Your assignment →
From the first line to the last, retype the data below exactly.

Data provided →

===

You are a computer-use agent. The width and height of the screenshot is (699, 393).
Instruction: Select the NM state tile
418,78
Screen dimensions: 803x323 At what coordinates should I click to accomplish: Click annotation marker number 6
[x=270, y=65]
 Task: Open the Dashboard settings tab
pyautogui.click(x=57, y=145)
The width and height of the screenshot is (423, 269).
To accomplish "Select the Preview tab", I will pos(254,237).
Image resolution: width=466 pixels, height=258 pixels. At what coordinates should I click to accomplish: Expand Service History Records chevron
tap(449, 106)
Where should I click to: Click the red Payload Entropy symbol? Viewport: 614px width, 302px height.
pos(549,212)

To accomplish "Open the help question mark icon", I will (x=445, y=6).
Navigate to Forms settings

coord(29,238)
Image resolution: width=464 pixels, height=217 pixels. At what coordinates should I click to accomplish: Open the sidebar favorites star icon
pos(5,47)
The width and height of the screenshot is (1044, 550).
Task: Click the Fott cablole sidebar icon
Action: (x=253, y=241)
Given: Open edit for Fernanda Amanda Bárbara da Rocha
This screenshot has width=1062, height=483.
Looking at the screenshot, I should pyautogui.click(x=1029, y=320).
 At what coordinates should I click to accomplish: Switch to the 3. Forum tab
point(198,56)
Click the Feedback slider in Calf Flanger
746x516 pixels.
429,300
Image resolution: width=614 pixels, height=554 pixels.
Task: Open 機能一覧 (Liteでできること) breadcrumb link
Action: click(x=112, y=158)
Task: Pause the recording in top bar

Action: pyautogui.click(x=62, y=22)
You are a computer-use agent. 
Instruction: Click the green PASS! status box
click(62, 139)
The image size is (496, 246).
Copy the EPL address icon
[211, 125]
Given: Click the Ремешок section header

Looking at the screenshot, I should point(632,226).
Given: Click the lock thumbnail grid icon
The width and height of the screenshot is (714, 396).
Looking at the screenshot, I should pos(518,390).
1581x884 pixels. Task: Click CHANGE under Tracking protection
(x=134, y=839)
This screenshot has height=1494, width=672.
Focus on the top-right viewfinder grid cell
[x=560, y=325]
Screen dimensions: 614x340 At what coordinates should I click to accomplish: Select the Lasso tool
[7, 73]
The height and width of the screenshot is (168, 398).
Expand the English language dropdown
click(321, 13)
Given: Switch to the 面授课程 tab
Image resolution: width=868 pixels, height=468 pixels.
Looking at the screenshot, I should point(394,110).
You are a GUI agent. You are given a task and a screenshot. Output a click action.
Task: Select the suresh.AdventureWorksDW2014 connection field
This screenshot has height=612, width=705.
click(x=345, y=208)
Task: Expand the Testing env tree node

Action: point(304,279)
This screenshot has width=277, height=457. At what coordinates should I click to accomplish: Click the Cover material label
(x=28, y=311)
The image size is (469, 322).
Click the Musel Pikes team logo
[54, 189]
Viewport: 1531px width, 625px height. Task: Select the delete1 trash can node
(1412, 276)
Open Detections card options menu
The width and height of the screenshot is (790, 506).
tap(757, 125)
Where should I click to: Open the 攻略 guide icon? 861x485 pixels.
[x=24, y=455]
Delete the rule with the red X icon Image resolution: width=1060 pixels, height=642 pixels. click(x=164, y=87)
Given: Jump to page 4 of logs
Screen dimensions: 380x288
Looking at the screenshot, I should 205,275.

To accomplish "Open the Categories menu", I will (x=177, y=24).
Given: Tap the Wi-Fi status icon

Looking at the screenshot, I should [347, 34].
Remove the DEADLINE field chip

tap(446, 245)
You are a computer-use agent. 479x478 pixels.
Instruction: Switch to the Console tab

===

Solution to this exercise →
You are a computer-use agent. The width and height of the screenshot is (699, 393).
Instruction: Select the NM state tile
418,78
Screen dimensions: 803x323 At what coordinates should I click to accomplish: Click annotation marker number 6
[x=270, y=65]
 Task: Open the Dashboard settings tab
pyautogui.click(x=57, y=145)
The width and height of the screenshot is (423, 269).
To accomplish "Select the Preview tab", I will pos(254,237).
Image resolution: width=466 pixels, height=258 pixels. At what coordinates should I click to accomplish: Expand Service History Records chevron
tap(449, 106)
Where should I click to: Click the red Payload Entropy symbol? Viewport: 614px width, 302px height.
pos(549,212)

To accomplish "Open the help question mark icon", I will (x=445, y=6).
Navigate to Forms settings

coord(29,238)
Image resolution: width=464 pixels, height=217 pixels. At what coordinates should I click to accomplish: Open the sidebar favorites star icon
pos(5,47)
The width and height of the screenshot is (1044, 550).
Task: Click the Fott cablole sidebar icon
Action: (x=253, y=241)
Given: Open edit for Fernanda Amanda Bárbara da Rocha
This screenshot has width=1062, height=483.
Looking at the screenshot, I should pyautogui.click(x=1029, y=320).
 At what coordinates should I click to accomplish: Switch to the 3. Forum tab
point(198,56)
Click the Feedback slider in Calf Flanger
746x516 pixels.
429,300
Image resolution: width=614 pixels, height=554 pixels.
Task: Open 機能一覧 (Liteでできること) breadcrumb link
Action: click(x=112, y=158)
Task: Pause the recording in top bar

Action: pyautogui.click(x=62, y=22)
You are a computer-use agent. 
Instruction: Click the green PASS! status box
click(62, 139)
The image size is (496, 246).
Copy the EPL address icon
[211, 125]
Given: Click the Ремешок section header

Looking at the screenshot, I should point(632,226).
Given: Click the lock thumbnail grid icon
The width and height of the screenshot is (714, 396).
Looking at the screenshot, I should pos(518,390).
1581x884 pixels. Task: Click CHANGE under Tracking protection
(x=134, y=839)
This screenshot has height=1494, width=672.
Focus on the top-right viewfinder grid cell
[x=560, y=325]
Screen dimensions: 614x340 At what coordinates should I click to accomplish: Select the Lasso tool
[7, 73]
The height and width of the screenshot is (168, 398).
Expand the English language dropdown
click(321, 13)
Given: Switch to the 面授课程 tab
Image resolution: width=868 pixels, height=468 pixels.
Looking at the screenshot, I should point(394,110).
You are a GUI agent. You are given a task and a screenshot. Output a click action.
Task: Select the suresh.AdventureWorksDW2014 connection field
This screenshot has height=612, width=705.
click(x=345, y=208)
Task: Expand the Testing env tree node

Action: point(304,279)
This screenshot has width=277, height=457. At what coordinates should I click to accomplish: Click the Cover material label
(x=28, y=311)
The image size is (469, 322).
Click the Musel Pikes team logo
[54, 189]
Viewport: 1531px width, 625px height. Task: Select the delete1 trash can node
(1412, 276)
Open Detections card options menu
The width and height of the screenshot is (790, 506).
tap(757, 125)
Where should I click to: Open the 攻略 guide icon? 861x485 pixels.
[x=24, y=455]
Delete the rule with the red X icon Image resolution: width=1060 pixels, height=642 pixels. click(x=164, y=87)
Given: Jump to page 4 of logs
Screen dimensions: 380x288
Looking at the screenshot, I should 205,275.

To accomplish "Open the Categories menu", I will (x=177, y=24).
Given: Tap the Wi-Fi status icon

Looking at the screenshot, I should [347, 34].
Remove the DEADLINE field chip

tap(446, 245)
You are a computer-use agent. 479x478 pixels.
Instruction: Switch to the Console tab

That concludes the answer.